Qantas’ outgoing home and worldwide CEO, Andrew David, mentioned the airline had seen demand between the 2 nations had bounced again very strongly.

“Our analysis reveals that it is among the prime vacationer locations that Australians plan on visiting within the subsequent 12 months,” he mentioned.

“Our prospects in Victoria have been wanting ahead to the return of this route, with the flights launching in time for travellers to benefit from the cherry blossom season in Japan. Company travellers may now save time on their airport commute by flying into or out of Haneda.

“We’re happy we will now supply our prospects a lot simpler entry to Tokyo metropolis centre and the world’s third-largest financial system from three main east coast Australian cities.”

At the moment, the broader Qantas Group operates 35 return flights per week from Australia to Japan. This contains Qantas’ flights from Brisbane, Melbourne and Sydney to Haneda and Jetstar’s flights from Cairns to Narita and Osaka and Gold Coast to Narita.

The nationwide service has been regularly rebuilding its community after restarting worldwide flights in November 2021.

It would subsequent launch a brand new route between Melbourne and Jakarta on 16 April so as to add to its direct Melbourne flights to Singapore, LA, Delhi, Bali and Dallas Fort Value.

It follows chief government Alan Joyce stating he anticipated his airline to return to 80 per cent pre-COVID worldwide capability by the center of the 12 months.

Australian Aviation reported final month how Qantas home and worldwide CEO David would depart later this 12 months, and his function can be cut up into two.

The restructuring means ex-Air New Zealand government Cameron Wallace will change into the new head of the Flying Kangaroo’s international operation in July, the place he’ll take private cost of Undertaking Dawn.

Undertaking Dawn is the code title for Qantas’s plan to fly continuous from London and New York to the east coast of Australia utilizing a brand new fleet of 12 specially-adapted A350-1000s. Its launch will likely be some of the important moments within the airline’s historical past.

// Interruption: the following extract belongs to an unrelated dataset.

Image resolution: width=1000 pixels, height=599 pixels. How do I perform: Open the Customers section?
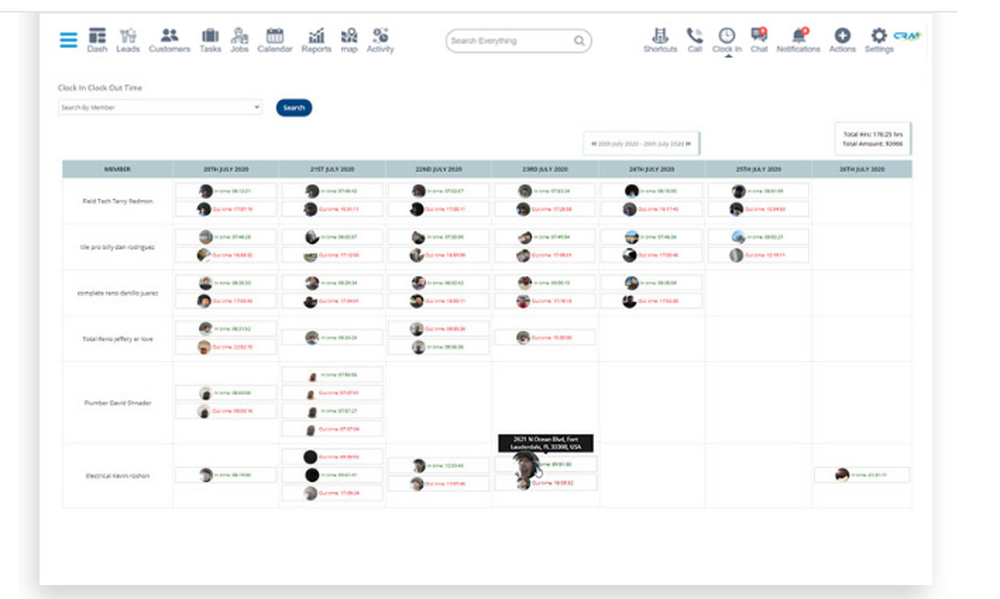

Wallace held prime positions at Air New Zealand for 14 years, together with as its chief industrial officer. He subsequently departed to change into the CEO of New Zealand media firm MediaWorks.

“At first of the pandemic, we rationalised the 2 CEO roles for Qantas Home and Qantas Worldwide down to at least one, given what was taking place to our enterprise,” defined CEO Alan Joyce.

“With Andrew retiring and given the quantity of funding now within the pipeline, it is smart to once more have separate CEOs for the worldwide and home companies, that are each again to producing billions in income annually.

“Andrew has contributed an enormous quantity throughout his 10 years throughout each Qantas and Jetstar. His management of Qantas’ home, worldwide and freight companies has been pivotal, particularly through the unimaginable problem of placing the airline into hibernation and bringing it again once more.

“On behalf of the board and the remainder of the administration group, I wish to sincerely thank Andrew for what he’s accomplished for the group.”